The Story Behind the Project
This was a nice bonding project to do some woodworking with my grandpa, but to make it electrically feasible became too expensive and tedious for a project that already has many similar (and better) products on the market anyway.
Each piece will have a magnet in the bottom and magnetic sensors under each square. In order to prevent accidental moves or knocked-over pieces being interpreted as moves, the software will determine moves based on a built in chess clock that users press at the beginning and end of each turn.
For captured pieces to be interpreted correctly, the microcontroller must be able to distinguish between a black and white piece, so white and black pieces are mounted with opposite magnetic poles facing down.
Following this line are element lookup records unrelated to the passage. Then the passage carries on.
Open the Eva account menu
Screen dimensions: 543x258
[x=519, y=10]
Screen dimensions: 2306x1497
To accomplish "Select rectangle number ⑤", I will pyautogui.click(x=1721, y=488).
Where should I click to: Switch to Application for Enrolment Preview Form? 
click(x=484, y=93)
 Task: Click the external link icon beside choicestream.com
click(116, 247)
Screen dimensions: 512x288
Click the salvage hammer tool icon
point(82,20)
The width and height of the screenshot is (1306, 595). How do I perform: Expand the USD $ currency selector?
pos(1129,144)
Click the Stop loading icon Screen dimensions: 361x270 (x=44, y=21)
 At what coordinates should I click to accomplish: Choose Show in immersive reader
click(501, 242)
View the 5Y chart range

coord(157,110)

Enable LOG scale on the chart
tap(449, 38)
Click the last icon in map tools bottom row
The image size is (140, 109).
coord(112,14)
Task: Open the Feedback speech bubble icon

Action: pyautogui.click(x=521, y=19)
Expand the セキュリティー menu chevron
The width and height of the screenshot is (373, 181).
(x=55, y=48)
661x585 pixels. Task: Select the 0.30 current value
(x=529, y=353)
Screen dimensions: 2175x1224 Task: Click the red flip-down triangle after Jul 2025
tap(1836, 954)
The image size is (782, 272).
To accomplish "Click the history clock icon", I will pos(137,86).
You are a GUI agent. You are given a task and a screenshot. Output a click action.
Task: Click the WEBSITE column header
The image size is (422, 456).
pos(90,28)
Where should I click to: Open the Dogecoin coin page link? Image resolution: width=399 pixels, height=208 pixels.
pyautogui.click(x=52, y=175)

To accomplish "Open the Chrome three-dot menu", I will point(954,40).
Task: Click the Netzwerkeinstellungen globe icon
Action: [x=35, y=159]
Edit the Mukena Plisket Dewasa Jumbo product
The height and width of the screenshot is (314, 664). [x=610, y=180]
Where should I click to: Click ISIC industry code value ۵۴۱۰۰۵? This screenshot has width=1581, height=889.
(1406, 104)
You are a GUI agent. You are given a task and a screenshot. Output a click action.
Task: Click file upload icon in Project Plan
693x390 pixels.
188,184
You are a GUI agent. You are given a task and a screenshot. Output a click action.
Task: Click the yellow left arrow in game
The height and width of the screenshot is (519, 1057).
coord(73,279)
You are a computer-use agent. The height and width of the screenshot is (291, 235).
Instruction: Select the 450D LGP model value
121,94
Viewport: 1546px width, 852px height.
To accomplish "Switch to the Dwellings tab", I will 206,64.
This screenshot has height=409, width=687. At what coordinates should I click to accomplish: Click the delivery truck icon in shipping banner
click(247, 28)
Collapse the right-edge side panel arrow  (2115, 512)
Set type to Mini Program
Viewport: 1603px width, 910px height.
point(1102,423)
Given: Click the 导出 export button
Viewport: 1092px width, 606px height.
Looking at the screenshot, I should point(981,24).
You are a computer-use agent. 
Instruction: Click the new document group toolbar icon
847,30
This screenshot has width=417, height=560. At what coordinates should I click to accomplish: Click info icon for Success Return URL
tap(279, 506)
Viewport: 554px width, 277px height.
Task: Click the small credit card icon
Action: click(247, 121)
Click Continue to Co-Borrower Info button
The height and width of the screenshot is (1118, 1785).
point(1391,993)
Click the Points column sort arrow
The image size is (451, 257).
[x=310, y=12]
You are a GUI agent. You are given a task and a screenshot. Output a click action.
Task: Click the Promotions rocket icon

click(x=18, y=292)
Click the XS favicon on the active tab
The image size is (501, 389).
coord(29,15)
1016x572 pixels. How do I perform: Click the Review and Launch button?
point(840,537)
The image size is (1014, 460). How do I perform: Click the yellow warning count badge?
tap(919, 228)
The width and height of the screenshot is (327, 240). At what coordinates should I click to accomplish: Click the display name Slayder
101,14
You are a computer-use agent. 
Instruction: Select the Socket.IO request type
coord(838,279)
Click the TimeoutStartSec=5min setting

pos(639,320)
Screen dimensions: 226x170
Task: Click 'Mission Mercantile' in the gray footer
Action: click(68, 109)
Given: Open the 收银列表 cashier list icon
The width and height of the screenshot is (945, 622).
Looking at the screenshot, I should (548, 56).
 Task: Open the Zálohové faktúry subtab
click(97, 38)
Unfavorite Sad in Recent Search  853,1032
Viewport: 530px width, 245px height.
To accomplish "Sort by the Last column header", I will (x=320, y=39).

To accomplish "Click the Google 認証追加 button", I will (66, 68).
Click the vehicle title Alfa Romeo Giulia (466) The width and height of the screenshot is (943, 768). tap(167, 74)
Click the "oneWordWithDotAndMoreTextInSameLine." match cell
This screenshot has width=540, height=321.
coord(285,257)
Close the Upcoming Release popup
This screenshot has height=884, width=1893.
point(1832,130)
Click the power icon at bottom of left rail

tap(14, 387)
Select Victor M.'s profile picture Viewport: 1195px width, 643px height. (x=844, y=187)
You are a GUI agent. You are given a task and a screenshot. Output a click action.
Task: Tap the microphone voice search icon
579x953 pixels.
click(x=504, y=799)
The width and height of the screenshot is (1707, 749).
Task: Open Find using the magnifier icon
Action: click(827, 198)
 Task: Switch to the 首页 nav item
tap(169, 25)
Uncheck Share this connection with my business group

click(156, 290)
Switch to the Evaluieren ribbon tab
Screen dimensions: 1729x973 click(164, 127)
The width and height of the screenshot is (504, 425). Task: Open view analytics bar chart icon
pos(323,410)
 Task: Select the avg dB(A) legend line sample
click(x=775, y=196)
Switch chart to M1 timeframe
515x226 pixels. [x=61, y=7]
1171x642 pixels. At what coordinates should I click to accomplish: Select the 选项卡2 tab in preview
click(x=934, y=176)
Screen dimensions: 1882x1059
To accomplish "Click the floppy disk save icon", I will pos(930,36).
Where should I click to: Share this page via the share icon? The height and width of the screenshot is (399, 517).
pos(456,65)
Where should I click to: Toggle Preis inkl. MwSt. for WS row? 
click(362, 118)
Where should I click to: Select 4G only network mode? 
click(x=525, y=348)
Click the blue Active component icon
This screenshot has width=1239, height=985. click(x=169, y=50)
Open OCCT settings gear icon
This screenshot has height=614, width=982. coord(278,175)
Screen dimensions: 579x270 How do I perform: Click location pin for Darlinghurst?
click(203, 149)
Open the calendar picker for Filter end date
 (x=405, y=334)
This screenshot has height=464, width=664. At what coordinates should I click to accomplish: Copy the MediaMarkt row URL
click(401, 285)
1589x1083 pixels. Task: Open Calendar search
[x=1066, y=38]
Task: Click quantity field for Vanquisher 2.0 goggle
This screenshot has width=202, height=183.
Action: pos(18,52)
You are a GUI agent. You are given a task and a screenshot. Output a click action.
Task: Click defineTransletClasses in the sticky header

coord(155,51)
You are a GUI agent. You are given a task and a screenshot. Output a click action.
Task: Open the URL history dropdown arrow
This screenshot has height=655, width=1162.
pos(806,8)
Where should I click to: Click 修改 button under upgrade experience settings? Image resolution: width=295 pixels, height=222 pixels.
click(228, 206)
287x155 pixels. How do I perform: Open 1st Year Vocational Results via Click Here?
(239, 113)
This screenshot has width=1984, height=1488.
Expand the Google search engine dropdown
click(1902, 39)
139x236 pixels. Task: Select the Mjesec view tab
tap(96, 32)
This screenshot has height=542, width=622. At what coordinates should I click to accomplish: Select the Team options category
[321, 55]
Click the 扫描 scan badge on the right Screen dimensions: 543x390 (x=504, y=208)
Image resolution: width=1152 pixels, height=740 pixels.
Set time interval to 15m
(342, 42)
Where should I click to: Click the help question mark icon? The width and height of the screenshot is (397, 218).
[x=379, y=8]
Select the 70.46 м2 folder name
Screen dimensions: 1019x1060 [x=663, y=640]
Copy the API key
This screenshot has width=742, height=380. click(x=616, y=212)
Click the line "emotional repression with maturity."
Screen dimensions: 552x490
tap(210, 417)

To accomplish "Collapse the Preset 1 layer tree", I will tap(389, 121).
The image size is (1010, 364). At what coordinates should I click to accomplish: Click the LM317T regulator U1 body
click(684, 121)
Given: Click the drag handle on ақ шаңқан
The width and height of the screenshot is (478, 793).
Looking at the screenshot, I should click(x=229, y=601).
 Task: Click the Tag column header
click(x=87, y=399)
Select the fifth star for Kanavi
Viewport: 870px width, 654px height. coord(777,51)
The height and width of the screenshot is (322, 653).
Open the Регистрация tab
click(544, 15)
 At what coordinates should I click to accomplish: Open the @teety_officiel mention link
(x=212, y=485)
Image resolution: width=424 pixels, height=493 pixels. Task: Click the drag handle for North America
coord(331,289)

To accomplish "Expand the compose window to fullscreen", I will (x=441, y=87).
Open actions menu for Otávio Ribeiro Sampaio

To read this, we require two sensors per square: a reed switch to detect the presence of a piece, and a magnetic sensor to determine if it is white or black.
In order to connect 128 sensors to a single microcontroller with limited pins, daisy-chained shift registers are used for the reed switches. This will allow all 64 sensors to be read using only 3 microcontroller pins.
Frustratingly, the magnetic sensors' "high" state is only 0.5 V which still registers as a digital low. In order to avoid including 64 op-amps, a series of analog MUXes will be used to allow the microcontroller to use around 10 pins to select which square to take a reading from, and only a single op-amp is necessary on the single input pin.